§ **Task description**
Rewrite the entries starting with the line that contains "Where should I click to: Click the Manageability" and going on through the line that contains "pyautogui.click(x=483, y=10)", replacing "dropdown" with "drop-down list" and leaving everything else unchanged.

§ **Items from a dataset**
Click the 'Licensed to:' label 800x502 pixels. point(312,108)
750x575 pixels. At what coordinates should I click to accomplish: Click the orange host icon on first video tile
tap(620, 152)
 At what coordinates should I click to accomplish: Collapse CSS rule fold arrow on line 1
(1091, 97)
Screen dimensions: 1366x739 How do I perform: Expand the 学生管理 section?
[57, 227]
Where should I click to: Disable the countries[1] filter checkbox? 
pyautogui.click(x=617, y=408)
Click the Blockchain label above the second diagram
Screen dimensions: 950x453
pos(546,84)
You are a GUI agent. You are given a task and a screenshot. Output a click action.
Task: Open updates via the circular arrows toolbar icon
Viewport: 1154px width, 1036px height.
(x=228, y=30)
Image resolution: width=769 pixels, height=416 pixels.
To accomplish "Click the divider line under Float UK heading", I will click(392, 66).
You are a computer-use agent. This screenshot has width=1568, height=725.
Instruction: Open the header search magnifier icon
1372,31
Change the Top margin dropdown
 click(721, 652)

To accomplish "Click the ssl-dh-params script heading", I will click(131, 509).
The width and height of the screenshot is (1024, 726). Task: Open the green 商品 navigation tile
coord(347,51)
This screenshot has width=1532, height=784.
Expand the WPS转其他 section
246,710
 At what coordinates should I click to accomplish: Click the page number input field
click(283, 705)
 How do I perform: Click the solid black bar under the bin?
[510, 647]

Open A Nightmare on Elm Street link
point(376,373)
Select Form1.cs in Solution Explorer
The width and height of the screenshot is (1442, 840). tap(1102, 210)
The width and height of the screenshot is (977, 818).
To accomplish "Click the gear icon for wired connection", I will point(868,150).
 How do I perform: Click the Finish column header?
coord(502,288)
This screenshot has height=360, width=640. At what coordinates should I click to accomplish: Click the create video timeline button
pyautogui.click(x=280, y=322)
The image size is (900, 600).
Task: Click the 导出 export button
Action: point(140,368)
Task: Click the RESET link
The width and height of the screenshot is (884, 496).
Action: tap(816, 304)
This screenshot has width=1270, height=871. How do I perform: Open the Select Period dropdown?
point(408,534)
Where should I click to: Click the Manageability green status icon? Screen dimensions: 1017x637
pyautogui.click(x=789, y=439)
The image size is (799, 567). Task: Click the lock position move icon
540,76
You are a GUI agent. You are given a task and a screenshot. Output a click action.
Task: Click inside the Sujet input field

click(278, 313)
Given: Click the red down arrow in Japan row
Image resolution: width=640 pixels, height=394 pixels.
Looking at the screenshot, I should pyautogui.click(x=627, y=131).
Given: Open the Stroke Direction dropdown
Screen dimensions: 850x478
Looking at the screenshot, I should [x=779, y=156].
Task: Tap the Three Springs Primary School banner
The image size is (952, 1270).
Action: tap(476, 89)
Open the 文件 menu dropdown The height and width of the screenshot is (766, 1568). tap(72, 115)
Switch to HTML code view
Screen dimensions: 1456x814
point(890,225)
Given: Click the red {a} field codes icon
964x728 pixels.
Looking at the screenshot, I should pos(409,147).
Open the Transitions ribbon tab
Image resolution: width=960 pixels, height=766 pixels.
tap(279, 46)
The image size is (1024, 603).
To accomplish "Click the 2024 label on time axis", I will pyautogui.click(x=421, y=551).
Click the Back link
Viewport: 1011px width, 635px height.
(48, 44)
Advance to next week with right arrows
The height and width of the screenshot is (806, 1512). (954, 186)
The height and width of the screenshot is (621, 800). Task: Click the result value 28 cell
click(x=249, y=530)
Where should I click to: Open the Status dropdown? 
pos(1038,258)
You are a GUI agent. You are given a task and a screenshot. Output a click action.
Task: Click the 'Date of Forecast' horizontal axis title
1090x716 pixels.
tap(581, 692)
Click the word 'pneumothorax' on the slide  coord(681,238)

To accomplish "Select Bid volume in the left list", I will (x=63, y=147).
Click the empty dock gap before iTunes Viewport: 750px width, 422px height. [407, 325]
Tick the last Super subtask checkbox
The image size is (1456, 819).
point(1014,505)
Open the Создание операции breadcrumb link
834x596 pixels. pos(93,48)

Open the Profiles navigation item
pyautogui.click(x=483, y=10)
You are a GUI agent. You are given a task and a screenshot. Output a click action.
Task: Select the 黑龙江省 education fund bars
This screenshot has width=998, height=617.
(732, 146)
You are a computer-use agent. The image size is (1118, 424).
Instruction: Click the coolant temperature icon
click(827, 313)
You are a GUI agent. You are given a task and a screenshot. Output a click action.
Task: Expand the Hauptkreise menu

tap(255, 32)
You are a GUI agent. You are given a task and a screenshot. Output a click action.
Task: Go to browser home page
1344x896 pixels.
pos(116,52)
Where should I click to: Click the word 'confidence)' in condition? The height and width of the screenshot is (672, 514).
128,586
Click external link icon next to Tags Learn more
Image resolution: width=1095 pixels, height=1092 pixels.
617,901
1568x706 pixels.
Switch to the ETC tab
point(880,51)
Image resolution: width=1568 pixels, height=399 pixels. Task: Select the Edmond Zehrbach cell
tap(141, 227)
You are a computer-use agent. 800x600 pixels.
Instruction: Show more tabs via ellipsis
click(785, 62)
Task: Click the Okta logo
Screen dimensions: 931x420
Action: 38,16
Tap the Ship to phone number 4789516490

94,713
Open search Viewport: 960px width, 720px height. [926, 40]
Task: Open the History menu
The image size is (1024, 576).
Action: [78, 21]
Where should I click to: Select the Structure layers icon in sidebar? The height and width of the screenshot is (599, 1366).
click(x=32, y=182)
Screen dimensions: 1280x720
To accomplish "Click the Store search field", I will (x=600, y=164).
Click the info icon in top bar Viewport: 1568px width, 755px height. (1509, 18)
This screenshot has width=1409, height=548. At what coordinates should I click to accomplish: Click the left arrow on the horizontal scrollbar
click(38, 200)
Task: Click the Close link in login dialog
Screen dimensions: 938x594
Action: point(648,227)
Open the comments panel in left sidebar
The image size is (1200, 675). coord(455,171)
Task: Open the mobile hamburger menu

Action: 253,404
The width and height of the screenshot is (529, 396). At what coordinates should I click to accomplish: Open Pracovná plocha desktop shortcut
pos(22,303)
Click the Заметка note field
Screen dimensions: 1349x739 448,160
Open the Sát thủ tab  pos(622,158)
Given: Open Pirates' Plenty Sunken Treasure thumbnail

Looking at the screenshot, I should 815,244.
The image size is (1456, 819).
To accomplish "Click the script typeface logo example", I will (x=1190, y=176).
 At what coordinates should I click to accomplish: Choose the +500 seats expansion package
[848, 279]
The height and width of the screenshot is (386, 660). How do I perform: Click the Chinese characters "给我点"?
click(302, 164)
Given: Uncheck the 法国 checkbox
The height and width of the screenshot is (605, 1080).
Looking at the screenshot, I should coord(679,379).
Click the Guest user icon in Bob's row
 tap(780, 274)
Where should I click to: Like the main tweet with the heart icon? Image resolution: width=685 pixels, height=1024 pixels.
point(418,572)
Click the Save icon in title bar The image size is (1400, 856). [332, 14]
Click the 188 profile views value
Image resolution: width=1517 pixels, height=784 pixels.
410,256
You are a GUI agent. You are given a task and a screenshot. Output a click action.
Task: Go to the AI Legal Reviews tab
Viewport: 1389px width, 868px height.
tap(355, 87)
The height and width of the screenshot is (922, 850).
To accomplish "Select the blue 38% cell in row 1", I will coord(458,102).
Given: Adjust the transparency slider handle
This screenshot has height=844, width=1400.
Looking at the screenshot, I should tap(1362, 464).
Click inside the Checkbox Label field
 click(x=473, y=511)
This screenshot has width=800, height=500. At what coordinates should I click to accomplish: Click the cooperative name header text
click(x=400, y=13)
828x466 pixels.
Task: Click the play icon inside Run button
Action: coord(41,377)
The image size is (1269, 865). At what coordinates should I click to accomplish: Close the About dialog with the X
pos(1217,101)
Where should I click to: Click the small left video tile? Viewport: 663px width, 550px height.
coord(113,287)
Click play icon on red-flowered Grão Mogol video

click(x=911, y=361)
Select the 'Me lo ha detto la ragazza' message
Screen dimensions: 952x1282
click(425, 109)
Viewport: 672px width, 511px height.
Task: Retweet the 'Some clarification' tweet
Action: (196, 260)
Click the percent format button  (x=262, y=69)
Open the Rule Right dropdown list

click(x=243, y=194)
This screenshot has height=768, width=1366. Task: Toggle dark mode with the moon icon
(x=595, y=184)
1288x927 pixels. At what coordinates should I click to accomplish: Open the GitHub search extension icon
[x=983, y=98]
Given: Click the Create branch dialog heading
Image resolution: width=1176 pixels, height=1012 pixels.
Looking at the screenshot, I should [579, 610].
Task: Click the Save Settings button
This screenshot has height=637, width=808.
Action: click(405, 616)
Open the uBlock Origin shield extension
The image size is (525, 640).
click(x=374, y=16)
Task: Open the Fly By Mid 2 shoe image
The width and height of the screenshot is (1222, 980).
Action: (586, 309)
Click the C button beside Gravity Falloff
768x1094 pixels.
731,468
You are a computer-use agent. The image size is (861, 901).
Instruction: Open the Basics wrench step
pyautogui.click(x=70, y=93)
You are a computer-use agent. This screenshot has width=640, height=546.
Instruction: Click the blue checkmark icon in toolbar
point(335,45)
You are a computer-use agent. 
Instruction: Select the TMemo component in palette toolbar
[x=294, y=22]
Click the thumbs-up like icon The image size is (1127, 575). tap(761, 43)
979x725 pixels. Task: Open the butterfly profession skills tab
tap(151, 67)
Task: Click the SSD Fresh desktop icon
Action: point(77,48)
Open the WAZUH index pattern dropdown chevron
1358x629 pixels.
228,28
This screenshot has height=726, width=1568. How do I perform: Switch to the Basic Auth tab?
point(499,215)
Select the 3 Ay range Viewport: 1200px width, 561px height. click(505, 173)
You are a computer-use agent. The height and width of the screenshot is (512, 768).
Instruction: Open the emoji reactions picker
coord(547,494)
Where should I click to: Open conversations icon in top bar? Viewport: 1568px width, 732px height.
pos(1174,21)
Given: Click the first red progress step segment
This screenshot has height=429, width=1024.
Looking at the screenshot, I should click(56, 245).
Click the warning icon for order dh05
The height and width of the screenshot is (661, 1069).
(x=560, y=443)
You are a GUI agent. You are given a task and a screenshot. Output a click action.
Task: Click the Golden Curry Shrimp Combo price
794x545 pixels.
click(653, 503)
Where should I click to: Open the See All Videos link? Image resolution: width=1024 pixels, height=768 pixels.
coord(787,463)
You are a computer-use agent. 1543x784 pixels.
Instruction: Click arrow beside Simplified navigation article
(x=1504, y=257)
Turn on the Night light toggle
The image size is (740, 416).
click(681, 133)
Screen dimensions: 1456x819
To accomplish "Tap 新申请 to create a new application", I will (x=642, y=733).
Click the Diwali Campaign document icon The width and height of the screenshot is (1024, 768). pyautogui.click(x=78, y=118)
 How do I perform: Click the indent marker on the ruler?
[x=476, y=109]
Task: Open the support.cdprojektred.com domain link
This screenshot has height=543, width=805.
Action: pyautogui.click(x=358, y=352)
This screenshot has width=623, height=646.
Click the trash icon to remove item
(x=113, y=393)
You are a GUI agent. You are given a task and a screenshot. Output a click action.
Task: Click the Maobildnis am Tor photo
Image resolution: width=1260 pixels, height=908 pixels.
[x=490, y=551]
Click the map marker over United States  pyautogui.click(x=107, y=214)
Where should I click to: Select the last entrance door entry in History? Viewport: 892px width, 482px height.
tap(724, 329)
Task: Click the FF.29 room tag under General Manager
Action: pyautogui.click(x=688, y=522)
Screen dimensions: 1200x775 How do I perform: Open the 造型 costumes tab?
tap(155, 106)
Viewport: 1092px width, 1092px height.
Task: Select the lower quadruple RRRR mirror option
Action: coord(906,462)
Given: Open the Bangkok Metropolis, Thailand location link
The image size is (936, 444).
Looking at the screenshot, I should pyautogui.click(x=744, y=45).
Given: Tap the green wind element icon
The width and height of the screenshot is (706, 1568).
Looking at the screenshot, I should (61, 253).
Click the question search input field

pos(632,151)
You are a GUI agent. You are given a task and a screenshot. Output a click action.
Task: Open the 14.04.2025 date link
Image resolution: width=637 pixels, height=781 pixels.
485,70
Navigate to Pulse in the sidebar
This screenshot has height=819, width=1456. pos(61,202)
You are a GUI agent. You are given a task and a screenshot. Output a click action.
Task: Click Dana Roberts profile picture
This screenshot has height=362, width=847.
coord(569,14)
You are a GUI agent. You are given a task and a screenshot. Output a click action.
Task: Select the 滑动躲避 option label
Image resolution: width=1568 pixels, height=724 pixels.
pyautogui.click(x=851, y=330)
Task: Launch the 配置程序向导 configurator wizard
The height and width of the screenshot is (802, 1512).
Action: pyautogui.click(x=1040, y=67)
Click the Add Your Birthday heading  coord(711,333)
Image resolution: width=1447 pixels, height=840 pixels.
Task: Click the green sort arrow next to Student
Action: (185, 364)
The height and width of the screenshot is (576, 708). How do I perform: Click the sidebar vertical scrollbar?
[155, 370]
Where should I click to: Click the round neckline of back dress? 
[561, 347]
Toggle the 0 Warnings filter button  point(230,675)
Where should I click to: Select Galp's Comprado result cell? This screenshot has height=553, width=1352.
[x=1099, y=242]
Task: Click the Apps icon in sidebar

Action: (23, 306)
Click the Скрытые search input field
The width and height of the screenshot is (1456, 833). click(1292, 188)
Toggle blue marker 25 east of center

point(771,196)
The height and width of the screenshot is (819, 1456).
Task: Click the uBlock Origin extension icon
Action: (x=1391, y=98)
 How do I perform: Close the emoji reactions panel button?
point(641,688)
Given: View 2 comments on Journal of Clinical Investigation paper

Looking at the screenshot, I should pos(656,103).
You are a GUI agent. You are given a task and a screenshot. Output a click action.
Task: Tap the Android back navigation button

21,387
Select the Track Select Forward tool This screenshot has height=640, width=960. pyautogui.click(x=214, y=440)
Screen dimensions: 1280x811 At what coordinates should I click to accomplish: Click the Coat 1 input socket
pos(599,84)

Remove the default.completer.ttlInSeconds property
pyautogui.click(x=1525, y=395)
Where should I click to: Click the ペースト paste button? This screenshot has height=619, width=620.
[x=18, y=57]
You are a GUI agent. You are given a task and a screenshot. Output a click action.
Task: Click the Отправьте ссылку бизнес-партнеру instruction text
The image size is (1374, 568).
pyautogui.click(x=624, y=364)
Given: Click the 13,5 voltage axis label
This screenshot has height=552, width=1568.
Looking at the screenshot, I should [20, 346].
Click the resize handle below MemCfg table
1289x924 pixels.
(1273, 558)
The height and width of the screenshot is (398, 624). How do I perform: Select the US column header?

§ **Solution to this problem**
Where should I click to: Click the Manageability green status icon? Screen dimensions: 1017x637
pyautogui.click(x=789, y=439)
The image size is (799, 567). Task: Click the lock position move icon
540,76
You are a GUI agent. You are given a task and a screenshot. Output a click action.
Task: Click inside the Sujet input field

click(278, 313)
Given: Click the red down arrow in Japan row
Image resolution: width=640 pixels, height=394 pixels.
Looking at the screenshot, I should pyautogui.click(x=627, y=131).
Given: Open the Stroke Direction drop-down list
Screen dimensions: 850x478
Looking at the screenshot, I should [x=779, y=156].
Task: Tap the Three Springs Primary School banner
The image size is (952, 1270).
Action: tap(476, 89)
Open the 文件 menu drop-down list The height and width of the screenshot is (766, 1568). tap(72, 115)
Switch to HTML code view
Screen dimensions: 1456x814
point(890,225)
Given: Click the red {a} field codes icon
964x728 pixels.
Looking at the screenshot, I should pos(409,147).
Open the Transitions ribbon tab
Image resolution: width=960 pixels, height=766 pixels.
tap(279, 46)
The image size is (1024, 603).
To accomplish "Click the 2024 label on time axis", I will pyautogui.click(x=421, y=551).
Click the Back link
Viewport: 1011px width, 635px height.
(48, 44)
Advance to next week with right arrows
The height and width of the screenshot is (806, 1512). (954, 186)
The height and width of the screenshot is (621, 800). Task: Click the result value 28 cell
click(x=249, y=530)
Where should I click to: Open the Status drop-down list? 
pos(1038,258)
You are a GUI agent. You are given a task and a screenshot. Output a click action.
Task: Click the 'Date of Forecast' horizontal axis title
1090x716 pixels.
tap(581, 692)
Click the word 'pneumothorax' on the slide  coord(681,238)

To accomplish "Select Bid volume in the left list", I will (x=63, y=147).
Click the empty dock gap before iTunes Viewport: 750px width, 422px height. [407, 325]
Tick the last Super subtask checkbox
The image size is (1456, 819).
point(1014,505)
Open the Создание операции breadcrumb link
834x596 pixels. pos(93,48)

Open the Profiles navigation item
pyautogui.click(x=483, y=10)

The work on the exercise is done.